Starting at the line that contains "Open MovieNX from the File menu", quote each line exactly through the last line of the entries, both included.

· · · · ·

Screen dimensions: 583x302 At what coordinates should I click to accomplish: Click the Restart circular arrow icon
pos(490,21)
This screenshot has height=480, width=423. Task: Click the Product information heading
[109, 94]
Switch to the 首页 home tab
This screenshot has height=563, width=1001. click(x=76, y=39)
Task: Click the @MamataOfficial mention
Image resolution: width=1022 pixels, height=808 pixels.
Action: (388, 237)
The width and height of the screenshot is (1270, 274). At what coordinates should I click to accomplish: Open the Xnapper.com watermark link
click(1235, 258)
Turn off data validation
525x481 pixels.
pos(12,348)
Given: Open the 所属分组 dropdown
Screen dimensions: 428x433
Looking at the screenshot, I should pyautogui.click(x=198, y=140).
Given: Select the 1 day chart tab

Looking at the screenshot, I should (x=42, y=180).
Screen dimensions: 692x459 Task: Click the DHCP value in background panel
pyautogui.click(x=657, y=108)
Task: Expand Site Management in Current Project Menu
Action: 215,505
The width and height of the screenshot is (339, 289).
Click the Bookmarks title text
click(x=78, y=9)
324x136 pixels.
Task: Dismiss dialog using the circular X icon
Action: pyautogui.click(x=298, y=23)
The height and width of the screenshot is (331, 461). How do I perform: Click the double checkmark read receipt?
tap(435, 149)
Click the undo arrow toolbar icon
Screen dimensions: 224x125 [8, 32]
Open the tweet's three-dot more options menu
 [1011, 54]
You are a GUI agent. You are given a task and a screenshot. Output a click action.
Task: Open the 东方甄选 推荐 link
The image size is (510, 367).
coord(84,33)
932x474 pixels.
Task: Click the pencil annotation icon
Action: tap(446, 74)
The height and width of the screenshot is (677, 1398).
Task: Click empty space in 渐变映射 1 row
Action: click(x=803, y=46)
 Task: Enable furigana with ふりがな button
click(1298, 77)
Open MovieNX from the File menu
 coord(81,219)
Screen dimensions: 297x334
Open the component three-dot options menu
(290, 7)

· · · · ·

### ANSWER
Open MovieNX from the File menu
 coord(81,219)
Screen dimensions: 297x334
Open the component three-dot options menu
(290, 7)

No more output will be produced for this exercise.